BEGIN Data excerpts
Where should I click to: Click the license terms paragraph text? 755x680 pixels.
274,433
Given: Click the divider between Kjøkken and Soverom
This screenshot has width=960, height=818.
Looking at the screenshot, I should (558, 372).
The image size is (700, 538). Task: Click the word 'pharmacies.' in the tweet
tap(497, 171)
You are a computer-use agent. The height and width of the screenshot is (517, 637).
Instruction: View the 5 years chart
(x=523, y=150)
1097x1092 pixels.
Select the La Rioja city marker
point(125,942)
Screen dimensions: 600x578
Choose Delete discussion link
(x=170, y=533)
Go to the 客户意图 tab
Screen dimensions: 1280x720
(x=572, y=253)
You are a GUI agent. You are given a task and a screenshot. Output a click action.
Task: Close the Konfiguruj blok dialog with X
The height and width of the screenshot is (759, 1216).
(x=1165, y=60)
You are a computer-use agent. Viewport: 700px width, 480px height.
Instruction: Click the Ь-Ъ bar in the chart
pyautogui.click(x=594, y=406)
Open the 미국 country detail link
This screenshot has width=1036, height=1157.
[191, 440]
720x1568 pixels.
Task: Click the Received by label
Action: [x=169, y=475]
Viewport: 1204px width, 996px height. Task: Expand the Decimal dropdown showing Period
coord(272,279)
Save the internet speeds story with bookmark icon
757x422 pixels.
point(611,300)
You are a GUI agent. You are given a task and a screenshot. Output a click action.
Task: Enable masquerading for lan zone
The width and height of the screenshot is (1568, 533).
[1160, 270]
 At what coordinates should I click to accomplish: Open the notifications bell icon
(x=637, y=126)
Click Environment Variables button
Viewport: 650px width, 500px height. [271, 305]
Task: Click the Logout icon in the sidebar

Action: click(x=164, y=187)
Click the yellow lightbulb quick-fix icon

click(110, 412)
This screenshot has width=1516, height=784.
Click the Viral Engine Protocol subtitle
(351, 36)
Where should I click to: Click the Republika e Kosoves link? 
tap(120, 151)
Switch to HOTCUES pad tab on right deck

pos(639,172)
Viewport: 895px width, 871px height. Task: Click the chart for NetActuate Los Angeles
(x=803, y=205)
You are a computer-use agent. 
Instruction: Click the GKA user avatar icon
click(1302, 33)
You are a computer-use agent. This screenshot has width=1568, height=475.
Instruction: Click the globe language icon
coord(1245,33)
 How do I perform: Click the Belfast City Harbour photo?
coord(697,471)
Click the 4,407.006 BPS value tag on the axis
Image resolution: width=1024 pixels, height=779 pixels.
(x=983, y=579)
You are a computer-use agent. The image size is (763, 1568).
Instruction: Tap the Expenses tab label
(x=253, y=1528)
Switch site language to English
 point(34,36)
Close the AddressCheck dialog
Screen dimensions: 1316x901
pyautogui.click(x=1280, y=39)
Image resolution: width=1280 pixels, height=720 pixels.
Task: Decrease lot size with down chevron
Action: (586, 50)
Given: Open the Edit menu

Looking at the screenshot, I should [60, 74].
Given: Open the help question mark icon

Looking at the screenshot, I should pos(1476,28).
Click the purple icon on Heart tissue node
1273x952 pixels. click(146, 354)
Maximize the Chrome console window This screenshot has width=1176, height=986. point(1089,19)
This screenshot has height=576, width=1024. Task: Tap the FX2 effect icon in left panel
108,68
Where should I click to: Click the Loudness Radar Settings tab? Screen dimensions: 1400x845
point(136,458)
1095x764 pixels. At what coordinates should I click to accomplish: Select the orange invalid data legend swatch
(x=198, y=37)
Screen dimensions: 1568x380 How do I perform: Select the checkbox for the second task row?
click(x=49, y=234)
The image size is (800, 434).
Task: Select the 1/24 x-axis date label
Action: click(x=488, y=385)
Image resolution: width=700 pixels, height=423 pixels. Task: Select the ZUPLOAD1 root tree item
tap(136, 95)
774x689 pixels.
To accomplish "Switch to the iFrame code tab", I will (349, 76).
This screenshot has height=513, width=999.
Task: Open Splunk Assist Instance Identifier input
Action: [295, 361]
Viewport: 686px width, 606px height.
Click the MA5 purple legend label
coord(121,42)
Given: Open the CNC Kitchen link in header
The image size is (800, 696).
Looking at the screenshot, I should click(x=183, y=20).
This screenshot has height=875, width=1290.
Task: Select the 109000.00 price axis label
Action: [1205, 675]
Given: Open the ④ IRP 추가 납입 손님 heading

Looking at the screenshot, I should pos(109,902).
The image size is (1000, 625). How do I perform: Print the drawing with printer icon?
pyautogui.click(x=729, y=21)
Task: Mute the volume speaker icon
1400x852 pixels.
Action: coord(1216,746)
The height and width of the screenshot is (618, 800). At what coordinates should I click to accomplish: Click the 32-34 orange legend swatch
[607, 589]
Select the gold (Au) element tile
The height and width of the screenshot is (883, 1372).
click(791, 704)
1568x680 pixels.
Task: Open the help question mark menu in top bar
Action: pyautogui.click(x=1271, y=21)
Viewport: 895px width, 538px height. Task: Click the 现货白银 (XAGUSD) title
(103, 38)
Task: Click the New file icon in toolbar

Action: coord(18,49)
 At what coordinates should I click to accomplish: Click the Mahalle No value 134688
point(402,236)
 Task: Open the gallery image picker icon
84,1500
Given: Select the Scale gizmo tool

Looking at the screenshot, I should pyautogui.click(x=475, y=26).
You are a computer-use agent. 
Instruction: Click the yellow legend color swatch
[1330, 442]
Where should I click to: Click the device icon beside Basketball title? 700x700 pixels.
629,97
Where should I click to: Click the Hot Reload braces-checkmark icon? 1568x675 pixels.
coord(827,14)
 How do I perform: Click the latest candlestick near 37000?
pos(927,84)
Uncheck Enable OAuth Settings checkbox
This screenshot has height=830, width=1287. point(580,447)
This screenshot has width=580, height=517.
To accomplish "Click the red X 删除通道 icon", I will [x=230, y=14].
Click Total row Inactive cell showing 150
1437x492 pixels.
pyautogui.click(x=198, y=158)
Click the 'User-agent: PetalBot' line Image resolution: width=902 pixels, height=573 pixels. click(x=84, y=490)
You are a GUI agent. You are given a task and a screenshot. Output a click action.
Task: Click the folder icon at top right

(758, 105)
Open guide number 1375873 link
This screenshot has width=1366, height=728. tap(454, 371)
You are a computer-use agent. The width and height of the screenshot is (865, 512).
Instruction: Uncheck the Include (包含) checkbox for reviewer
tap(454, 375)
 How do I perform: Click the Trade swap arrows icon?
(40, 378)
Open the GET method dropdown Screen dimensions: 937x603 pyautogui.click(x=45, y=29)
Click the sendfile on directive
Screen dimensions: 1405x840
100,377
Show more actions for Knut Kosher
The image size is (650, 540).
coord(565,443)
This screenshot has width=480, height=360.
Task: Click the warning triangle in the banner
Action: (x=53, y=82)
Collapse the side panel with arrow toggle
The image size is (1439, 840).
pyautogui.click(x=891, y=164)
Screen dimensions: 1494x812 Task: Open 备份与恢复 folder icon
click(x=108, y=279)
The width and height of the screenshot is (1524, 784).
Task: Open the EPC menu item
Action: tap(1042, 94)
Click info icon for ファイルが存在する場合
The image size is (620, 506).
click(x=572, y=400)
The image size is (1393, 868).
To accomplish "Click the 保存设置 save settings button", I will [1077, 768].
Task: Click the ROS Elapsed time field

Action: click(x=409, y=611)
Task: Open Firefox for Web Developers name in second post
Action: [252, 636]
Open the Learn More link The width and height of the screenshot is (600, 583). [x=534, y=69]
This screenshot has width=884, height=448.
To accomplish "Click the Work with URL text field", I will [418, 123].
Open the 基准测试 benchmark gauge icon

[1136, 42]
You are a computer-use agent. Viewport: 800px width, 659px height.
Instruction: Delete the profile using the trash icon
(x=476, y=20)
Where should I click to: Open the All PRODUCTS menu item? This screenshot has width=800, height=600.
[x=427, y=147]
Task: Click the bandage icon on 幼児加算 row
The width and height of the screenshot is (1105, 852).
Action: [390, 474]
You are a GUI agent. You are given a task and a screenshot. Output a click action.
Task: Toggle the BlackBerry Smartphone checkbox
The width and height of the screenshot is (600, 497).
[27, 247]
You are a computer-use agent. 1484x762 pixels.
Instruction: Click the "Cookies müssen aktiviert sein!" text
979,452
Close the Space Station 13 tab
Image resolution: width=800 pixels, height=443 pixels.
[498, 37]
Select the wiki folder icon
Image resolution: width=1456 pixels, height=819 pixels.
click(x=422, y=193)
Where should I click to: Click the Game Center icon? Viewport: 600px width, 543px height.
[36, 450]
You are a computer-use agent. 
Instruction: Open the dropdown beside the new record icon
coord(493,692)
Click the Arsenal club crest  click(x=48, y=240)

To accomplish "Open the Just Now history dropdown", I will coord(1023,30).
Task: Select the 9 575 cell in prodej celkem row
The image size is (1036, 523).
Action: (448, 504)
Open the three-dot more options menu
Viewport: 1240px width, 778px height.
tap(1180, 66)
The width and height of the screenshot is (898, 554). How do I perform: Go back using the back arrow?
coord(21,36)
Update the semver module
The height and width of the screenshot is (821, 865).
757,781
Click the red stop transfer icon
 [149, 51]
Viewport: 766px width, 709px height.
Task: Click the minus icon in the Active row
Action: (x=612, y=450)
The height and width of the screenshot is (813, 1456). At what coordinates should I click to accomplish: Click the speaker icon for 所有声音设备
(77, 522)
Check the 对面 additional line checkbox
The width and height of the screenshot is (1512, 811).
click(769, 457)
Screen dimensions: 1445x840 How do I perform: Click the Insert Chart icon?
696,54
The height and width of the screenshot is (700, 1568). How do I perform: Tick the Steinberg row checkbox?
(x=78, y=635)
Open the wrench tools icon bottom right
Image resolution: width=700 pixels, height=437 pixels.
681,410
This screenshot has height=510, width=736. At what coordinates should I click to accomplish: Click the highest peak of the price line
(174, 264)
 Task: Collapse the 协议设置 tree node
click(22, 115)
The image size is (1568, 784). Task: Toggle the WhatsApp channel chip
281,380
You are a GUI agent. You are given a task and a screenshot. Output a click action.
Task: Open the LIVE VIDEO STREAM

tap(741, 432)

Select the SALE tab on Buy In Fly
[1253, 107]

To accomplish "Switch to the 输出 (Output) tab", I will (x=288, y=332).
END Data excerpts
The lines you need are those with the word "Close"; list them from the entries.

> _Your response_
Task: Close the Konfiguruj blok dialog with X
Close the AddressCheck dialog
Close the Space Station 13 tab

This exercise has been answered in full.